> **DATA LISTING**:
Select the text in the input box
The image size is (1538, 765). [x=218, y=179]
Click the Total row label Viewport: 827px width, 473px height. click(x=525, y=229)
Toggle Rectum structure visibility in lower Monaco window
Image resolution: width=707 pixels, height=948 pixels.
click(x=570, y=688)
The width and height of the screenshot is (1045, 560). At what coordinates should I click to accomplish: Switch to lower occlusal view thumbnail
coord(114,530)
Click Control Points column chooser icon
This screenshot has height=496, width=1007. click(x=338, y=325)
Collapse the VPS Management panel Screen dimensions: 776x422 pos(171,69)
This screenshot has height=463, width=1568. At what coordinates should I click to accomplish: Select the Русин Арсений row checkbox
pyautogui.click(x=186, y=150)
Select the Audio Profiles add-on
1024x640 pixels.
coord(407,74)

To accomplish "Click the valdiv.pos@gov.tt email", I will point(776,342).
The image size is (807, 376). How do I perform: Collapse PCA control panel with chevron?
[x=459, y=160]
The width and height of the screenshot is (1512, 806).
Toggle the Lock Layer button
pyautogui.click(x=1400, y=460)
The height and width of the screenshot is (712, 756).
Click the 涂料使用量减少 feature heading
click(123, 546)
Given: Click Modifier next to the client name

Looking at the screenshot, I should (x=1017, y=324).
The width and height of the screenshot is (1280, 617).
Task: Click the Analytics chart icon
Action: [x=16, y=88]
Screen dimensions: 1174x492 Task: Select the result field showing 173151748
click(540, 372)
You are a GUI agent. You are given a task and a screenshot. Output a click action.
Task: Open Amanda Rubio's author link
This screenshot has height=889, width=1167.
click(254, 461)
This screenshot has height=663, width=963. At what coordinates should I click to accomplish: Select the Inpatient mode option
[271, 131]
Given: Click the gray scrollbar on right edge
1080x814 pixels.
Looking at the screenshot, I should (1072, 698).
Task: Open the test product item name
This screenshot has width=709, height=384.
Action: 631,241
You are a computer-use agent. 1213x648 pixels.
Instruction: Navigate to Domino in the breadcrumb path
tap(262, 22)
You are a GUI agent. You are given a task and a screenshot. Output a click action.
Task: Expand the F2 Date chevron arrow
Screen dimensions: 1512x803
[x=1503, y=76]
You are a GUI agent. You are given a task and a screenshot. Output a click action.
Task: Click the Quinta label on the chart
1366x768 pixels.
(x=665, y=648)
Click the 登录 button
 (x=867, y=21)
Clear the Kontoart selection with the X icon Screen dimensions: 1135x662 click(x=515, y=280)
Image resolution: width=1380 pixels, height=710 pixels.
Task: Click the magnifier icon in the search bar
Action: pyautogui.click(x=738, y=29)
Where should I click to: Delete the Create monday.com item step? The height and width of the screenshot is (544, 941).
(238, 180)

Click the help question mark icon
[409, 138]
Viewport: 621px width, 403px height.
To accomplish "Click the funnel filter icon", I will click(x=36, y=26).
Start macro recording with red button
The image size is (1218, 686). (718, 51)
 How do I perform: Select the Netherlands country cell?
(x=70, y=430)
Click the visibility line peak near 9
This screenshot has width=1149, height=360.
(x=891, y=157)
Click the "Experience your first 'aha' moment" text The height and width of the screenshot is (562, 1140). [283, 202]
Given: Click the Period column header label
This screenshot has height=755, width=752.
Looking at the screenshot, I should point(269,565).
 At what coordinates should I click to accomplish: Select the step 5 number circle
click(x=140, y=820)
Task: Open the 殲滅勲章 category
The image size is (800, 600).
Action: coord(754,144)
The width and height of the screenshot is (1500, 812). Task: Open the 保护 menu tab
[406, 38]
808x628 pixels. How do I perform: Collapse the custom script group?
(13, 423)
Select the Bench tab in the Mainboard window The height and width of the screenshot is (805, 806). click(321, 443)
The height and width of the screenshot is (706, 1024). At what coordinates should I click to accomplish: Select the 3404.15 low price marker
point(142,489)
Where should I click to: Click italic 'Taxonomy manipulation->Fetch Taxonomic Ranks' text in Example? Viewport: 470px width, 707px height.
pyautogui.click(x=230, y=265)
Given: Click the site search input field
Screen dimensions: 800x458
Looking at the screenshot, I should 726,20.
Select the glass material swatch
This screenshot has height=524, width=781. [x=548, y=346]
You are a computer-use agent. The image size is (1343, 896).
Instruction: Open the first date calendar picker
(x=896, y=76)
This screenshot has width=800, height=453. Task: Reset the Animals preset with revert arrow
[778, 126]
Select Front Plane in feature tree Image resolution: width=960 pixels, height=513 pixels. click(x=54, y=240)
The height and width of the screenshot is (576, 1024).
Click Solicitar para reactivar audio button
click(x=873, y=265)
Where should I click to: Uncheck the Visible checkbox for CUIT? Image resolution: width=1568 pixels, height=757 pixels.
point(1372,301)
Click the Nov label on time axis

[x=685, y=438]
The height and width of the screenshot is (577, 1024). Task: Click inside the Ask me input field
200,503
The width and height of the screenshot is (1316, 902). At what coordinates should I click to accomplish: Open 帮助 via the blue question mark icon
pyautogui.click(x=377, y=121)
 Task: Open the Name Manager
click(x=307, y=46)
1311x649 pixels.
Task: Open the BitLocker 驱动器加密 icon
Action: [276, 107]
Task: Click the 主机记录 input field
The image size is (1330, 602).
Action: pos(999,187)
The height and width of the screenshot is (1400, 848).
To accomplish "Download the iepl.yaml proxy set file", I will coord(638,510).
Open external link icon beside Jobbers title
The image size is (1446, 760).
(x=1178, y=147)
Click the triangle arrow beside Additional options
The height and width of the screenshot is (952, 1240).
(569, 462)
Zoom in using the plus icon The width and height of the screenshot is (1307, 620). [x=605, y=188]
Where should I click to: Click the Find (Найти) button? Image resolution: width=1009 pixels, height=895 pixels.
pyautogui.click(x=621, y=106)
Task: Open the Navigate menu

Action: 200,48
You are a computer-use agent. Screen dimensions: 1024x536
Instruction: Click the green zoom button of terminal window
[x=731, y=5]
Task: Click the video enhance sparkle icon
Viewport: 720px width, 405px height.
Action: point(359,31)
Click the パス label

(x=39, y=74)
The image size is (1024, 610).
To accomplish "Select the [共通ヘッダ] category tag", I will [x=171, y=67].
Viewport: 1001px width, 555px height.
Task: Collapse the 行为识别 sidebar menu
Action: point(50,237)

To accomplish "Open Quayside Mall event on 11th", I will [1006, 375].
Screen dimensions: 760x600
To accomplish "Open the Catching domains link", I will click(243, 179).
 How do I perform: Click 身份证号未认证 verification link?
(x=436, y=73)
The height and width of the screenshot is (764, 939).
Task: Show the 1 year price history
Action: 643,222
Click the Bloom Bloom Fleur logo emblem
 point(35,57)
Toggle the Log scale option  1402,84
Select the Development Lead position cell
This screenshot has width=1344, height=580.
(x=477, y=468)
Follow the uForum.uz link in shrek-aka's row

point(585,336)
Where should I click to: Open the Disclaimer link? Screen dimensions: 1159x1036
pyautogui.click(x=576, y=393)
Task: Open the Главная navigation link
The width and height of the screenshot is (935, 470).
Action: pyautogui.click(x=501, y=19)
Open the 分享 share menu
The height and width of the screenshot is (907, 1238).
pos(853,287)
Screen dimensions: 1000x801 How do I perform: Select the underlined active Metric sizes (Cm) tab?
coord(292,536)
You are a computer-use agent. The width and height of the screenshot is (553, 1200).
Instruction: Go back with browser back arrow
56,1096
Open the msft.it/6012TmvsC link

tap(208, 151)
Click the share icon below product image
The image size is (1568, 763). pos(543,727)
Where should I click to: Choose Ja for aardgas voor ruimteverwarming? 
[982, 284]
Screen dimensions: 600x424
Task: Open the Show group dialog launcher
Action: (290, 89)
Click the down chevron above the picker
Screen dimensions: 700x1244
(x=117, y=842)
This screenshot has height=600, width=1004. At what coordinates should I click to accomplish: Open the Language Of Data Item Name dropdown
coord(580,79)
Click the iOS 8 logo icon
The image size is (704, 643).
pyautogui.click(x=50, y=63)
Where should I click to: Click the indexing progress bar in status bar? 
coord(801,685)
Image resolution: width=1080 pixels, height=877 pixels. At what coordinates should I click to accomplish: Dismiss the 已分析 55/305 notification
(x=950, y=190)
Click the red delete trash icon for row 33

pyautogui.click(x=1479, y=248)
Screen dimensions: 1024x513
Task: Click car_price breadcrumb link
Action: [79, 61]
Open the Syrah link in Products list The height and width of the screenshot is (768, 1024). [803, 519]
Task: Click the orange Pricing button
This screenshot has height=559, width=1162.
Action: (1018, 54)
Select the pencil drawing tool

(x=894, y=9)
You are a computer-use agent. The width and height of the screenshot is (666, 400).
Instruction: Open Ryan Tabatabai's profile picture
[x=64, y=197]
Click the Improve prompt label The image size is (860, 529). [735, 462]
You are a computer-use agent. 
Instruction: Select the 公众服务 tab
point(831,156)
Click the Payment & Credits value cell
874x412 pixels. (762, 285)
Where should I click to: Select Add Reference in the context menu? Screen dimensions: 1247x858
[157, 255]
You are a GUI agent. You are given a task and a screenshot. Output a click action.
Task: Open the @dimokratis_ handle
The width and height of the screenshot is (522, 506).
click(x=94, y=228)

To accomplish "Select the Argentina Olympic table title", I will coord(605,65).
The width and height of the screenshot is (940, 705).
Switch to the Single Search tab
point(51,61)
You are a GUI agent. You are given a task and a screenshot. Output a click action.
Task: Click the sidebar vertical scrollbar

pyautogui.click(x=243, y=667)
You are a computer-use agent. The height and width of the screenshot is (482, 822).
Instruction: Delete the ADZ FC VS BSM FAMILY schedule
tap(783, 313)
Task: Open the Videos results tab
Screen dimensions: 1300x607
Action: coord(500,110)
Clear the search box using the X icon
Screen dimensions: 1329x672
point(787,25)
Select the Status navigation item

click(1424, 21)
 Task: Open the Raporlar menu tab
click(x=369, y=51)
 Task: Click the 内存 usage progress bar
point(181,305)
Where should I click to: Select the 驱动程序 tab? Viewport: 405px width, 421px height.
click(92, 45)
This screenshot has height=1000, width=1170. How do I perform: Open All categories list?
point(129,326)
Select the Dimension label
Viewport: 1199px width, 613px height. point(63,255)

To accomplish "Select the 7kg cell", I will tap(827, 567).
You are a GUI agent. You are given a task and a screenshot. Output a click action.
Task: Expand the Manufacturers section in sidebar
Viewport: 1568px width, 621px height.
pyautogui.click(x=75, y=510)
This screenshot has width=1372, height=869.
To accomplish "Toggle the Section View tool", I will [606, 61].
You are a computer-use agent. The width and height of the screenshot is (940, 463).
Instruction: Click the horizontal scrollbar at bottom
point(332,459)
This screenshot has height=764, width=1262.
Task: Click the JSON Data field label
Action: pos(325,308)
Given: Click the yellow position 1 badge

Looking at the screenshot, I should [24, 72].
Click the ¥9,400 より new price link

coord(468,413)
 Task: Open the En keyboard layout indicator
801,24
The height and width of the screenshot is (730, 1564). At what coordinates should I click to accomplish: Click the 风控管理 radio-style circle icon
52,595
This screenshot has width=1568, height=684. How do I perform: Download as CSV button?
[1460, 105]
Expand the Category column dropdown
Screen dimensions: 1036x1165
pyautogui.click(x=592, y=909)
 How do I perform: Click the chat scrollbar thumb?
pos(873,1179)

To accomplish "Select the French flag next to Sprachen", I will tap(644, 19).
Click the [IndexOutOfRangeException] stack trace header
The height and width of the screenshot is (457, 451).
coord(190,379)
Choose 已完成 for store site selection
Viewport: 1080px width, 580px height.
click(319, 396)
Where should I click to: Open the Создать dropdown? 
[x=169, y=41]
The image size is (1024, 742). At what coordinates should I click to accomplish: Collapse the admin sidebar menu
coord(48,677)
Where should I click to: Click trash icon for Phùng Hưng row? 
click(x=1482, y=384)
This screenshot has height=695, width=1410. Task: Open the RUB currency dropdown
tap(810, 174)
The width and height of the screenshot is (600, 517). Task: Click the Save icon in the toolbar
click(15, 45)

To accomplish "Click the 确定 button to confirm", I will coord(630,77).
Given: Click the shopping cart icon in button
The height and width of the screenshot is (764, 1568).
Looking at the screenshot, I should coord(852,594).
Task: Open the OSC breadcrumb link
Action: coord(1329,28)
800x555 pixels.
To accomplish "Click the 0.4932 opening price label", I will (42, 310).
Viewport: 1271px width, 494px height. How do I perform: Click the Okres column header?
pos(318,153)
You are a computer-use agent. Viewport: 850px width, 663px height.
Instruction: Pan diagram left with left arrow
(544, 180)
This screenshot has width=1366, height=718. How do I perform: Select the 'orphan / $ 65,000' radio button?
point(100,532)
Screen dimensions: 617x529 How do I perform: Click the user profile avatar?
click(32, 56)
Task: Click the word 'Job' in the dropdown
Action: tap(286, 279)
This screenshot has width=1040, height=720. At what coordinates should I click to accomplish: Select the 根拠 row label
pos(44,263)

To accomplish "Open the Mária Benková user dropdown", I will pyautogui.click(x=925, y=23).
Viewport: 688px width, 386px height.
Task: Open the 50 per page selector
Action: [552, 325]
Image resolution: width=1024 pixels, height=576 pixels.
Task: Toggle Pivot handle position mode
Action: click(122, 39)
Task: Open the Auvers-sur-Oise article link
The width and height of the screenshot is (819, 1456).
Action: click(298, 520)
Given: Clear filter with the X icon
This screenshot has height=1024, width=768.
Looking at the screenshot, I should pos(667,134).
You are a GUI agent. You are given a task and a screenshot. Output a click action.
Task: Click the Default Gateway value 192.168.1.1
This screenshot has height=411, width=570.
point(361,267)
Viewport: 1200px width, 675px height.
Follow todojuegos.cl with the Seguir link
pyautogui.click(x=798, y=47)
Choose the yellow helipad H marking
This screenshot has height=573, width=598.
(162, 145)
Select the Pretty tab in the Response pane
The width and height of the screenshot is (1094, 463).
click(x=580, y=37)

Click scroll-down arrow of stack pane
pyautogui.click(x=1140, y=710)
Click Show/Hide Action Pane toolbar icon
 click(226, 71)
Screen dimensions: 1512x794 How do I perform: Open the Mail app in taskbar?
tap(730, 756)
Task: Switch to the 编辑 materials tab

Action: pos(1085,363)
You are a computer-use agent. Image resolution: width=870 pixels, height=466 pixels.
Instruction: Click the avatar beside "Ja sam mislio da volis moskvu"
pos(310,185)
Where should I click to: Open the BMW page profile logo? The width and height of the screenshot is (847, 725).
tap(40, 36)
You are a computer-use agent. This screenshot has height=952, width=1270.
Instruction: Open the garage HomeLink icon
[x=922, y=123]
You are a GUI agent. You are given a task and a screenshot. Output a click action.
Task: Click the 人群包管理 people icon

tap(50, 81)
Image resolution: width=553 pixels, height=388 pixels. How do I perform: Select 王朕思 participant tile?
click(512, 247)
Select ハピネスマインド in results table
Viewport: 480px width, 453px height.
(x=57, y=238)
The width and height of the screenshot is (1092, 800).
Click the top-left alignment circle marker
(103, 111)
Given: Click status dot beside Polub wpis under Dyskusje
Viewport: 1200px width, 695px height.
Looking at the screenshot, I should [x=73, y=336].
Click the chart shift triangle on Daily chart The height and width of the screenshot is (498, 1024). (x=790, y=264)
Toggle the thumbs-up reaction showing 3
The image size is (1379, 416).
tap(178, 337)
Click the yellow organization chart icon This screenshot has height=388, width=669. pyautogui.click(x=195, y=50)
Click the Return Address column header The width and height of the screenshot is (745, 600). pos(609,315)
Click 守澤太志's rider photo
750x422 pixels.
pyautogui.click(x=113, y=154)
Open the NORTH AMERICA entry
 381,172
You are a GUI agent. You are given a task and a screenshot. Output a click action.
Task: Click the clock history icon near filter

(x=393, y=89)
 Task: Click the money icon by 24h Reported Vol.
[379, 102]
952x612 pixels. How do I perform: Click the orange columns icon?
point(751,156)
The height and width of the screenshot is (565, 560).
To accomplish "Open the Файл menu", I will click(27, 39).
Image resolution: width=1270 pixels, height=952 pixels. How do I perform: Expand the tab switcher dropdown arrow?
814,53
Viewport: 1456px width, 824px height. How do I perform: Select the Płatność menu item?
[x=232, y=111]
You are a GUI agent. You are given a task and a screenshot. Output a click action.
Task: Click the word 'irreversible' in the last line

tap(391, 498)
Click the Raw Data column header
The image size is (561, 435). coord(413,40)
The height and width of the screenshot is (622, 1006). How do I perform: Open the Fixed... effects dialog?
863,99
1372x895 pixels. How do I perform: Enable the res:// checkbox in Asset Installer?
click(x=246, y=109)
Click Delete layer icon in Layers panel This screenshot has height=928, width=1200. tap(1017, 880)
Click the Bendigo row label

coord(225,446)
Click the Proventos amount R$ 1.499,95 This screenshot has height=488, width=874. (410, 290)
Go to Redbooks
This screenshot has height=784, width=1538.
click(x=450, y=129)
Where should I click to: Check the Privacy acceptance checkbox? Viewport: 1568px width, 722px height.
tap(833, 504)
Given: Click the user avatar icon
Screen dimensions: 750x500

> **WHAT YOU SHOULD DO**: Return each line of the entries that holds the string "results".

> **EXPECTED ANSWER**:
Task: Open the Videos results tab
Select ハピネスマインド in results table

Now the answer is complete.